Employer intentional torts

Back in 1911, Ohio created the system of workers compensation.  It offered a tradeoff:  workers could receive compensation for their injuries without having to prove their employer was negligent; on the other hand, the compensation was less than the tort system would normally provide, and they gave up their right to sue the employer in tort.  Until 1982, anyway, when the Supreme Court decided in Blankenship v. Cincinnati Milacron Chemicals that employees could still sue their employers for intentional torts.

As Deadheads might say, "What a long strange trip it's been"; since Blankenship the court's struggled mightily to come up with a definition of exactly what constitutes an employer intentional tort.  That the test subsequently adopted in Fyffe v. Jeno's -- the employer had to know of the dangerous condition, know that subjecting the employee to it would create a substantial certainty of harm, and nonetheless require the employee to perform it -- provided something less than crystalline clarity is indicated by the Court's struggle with defining "substantial certainty":  it's more than negligence, more than recklessness, less than specific intent, bigger than a breadbasket, smaller than a Volvo... I had an intentional tort case a couple years back, based on silicosis, and trust me when I tell you that the appellate decisions are all over the lot.

The Ohio legislature, never one to shirk its responsibility of rushing to the aid of its corporate benefactors, first dove into the morass in 1986, enacting a bill which defined the "substantial certainty" aspect of the test for an intentional tort: 

"Substantially certain" means that an employer acts with deliberate intent to cause an employee to suffer injury, disease, condition, or death.  [My emphasis].

The Supreme Court threw this out in 1991, so in 1995 the Ohio legislature made another pass at the problem, defining "substantially certain" in the exact same fashion:  deliberate intent.  The Supreme Court tossed that four years later, so in 2005 the Ohio legislature took this all to heart and passed a new statute which provided a new definition of the substantial certainty test, to-wit, as we lawyers like to say:

"substantially certain" means that an employer acts with deliberate intent to cause an employee to suffer an injury, a disease, a condition, or death.  [Why bother?]
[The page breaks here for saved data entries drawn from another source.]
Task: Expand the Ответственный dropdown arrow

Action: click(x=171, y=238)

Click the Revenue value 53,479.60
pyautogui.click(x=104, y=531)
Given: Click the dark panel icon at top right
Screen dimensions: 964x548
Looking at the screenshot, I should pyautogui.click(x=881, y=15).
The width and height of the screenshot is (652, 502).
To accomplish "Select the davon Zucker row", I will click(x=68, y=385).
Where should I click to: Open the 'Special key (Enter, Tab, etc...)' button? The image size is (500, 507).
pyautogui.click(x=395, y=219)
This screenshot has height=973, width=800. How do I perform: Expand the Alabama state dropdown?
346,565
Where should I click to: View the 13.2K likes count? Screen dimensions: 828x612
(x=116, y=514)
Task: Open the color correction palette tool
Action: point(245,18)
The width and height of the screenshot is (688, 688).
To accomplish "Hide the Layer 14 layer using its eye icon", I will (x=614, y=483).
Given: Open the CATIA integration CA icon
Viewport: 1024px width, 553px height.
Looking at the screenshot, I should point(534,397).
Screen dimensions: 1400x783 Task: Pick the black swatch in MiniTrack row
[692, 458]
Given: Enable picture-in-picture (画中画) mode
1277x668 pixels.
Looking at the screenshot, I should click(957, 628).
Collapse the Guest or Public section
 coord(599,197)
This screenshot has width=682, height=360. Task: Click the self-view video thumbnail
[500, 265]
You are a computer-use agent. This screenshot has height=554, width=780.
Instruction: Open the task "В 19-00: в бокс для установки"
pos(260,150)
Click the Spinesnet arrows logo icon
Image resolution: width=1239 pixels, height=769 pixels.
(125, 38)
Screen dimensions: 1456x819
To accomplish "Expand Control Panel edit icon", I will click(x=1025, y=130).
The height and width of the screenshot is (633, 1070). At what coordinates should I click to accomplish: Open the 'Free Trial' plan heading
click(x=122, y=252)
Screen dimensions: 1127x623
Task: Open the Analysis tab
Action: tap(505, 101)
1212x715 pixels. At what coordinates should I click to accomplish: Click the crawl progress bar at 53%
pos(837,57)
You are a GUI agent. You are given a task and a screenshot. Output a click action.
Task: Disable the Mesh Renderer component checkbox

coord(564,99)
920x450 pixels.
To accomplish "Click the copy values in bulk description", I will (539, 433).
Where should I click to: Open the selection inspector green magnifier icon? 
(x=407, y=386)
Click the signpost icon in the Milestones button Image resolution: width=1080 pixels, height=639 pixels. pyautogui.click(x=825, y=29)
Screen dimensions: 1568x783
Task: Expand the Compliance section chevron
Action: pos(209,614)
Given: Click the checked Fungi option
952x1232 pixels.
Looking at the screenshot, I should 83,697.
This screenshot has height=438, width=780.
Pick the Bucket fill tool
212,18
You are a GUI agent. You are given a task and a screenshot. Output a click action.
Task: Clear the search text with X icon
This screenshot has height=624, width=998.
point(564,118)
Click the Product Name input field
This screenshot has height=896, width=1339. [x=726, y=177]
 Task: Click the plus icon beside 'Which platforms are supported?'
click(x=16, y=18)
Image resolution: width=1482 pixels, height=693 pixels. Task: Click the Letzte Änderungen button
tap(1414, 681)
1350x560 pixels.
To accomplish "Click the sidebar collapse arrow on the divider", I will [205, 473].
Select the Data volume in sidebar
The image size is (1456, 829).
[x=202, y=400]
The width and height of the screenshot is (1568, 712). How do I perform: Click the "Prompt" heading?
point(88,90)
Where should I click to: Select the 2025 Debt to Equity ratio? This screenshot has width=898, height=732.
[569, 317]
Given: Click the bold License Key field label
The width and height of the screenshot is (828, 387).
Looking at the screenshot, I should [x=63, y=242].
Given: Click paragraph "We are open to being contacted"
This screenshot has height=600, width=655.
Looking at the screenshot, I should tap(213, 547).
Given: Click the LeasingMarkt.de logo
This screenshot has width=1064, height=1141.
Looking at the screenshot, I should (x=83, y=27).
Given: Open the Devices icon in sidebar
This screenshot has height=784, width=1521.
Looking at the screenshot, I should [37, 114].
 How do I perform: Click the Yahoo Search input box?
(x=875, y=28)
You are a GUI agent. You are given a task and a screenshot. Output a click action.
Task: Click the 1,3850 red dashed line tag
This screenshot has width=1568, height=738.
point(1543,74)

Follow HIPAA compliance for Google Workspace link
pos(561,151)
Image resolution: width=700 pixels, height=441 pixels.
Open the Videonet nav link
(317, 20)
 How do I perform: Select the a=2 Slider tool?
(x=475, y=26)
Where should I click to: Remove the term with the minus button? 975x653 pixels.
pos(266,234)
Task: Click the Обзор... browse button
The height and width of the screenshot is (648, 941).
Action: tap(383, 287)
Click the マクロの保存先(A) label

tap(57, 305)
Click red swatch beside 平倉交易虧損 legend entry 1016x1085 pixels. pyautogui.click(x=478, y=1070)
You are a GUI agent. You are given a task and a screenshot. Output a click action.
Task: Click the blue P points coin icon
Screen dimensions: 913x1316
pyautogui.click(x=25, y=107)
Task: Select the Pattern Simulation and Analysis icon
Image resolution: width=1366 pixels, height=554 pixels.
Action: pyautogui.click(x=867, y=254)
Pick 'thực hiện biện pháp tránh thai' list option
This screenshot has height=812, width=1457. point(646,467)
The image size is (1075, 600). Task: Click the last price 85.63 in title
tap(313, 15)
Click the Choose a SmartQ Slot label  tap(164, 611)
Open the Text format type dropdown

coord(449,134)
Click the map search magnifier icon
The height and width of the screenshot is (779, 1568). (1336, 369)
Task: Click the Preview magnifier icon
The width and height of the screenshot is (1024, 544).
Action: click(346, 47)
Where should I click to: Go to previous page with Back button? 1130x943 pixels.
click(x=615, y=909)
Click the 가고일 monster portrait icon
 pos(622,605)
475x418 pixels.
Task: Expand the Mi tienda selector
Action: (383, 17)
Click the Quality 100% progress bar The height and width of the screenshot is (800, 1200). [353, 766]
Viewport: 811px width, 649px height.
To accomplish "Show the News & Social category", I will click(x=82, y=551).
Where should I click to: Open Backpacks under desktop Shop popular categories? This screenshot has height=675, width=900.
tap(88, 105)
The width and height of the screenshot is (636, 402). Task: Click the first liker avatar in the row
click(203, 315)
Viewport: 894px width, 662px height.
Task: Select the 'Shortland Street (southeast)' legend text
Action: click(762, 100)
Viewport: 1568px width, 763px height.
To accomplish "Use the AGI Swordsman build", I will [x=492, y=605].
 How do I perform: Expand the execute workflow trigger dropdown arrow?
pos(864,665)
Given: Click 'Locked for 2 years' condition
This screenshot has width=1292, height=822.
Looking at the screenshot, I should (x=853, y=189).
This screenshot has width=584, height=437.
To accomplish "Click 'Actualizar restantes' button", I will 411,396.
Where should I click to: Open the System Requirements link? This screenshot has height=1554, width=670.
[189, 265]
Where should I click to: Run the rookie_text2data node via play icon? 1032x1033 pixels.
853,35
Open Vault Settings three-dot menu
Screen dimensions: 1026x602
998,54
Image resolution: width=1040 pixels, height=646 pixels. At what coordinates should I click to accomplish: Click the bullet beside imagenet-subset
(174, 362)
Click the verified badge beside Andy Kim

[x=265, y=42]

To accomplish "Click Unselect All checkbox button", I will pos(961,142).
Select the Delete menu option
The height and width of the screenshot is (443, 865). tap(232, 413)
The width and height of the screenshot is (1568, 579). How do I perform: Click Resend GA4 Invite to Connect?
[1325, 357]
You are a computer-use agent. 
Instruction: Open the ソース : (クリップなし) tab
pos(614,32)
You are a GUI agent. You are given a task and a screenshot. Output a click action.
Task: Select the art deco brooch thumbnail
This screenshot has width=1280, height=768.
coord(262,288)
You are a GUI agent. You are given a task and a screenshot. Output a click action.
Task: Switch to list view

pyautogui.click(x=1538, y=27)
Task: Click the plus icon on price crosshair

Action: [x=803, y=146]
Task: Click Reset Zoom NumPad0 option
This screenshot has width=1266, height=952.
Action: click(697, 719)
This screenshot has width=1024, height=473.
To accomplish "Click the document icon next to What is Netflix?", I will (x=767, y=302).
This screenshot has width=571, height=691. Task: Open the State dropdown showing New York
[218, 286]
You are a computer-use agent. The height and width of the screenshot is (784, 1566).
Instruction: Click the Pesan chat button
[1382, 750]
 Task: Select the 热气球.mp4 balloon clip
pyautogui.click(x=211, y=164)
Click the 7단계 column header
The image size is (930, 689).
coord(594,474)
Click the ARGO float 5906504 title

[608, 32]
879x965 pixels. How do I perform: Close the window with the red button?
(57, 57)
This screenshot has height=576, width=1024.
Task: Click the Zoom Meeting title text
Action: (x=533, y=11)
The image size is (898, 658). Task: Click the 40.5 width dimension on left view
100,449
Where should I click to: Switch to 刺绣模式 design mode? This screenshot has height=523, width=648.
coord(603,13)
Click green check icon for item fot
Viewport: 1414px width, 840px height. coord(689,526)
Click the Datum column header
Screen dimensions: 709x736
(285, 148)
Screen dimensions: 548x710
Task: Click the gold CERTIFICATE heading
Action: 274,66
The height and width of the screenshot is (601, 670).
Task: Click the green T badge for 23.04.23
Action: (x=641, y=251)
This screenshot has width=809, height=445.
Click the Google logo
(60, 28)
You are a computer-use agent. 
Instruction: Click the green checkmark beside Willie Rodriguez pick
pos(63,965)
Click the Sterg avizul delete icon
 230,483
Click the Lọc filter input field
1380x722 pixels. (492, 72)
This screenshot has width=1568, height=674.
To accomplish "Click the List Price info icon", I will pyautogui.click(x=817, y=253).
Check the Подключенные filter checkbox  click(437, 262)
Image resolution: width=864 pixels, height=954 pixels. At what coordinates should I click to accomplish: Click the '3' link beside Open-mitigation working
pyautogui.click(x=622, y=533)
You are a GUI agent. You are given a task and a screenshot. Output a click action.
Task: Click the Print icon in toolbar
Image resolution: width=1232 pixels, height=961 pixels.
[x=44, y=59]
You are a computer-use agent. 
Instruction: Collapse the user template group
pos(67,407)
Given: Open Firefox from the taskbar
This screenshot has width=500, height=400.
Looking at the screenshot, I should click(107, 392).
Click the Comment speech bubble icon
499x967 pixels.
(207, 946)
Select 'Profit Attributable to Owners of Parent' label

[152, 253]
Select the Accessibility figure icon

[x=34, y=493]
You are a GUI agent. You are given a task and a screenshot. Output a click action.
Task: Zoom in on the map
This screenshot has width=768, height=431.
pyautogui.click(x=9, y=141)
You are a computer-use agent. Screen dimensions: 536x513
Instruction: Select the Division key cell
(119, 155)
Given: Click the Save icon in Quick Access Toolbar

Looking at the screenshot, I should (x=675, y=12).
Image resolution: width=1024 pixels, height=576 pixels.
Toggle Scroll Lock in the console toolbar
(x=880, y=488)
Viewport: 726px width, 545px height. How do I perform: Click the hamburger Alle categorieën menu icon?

That the legislature has satisfied Einstein's definition of insanity -- repeating the same act with the expectation of different results -- adds only incrementally to our knowledge of that august body, of course.  The interesting question is whether it's going to make any difference this time around.  It didn't to the 8th District; a few weeks back, in Barry v. A.E. Steel Erectors, it ruled the statute unconstitutional, as the 7th District had earlier this year in Kaminski v. Metal & Wire Products Co

Of course, the Supreme Court's the last word on this, and just last week the Court accepted jurisdiction on Kaminski, with the Usual Suspects, led by the Chamber of Commerce, filing amicus briefs lamenting the outrageous nullification of the statute.  And this is where it might get interesting.  As the court noted in Barry, the prior Supreme Court decisions had not only found problems with the statute -- as the court pointed out, it could result in an employer being held criminally, but not civilly, liable for an injury -- but had determined that the legislature had no business meddling in this area at all:  the Supreme Court had ruled earlier that

the legislature cannot, consistent with Section 35, Article II, enact legislation governing intentional torts that occur within the employment relationship, because such intentional tortious conduct will always take place outside that relationship.

Of course, that was then, this is now.  The Court had struck down tort reform on prior occasions, too, only to reverse itself earlier this year in Arbino v. Johnson & Johnson, discussed here.  But while the Court in Arbino could pretend that "the statutes before us here are sufficiently different from the previous enactments so as to avoid the blanket application of stare decisis and to warrant a fresh review of their individual merits," there's no such out available this time:  the statute is identical to the ones passed in 1986 and 1995, and subsequently declared unconstitutional.

There's a theory called critical legal studies which postulates that the law is created by the powerful to preserve their position.  It's always been a little too "man the barricades!" for my tastes, but if the Supreme Court reverses a quarter century of precedents and essentially eliminates employer intentional torts, a reassessment of that position might be in order.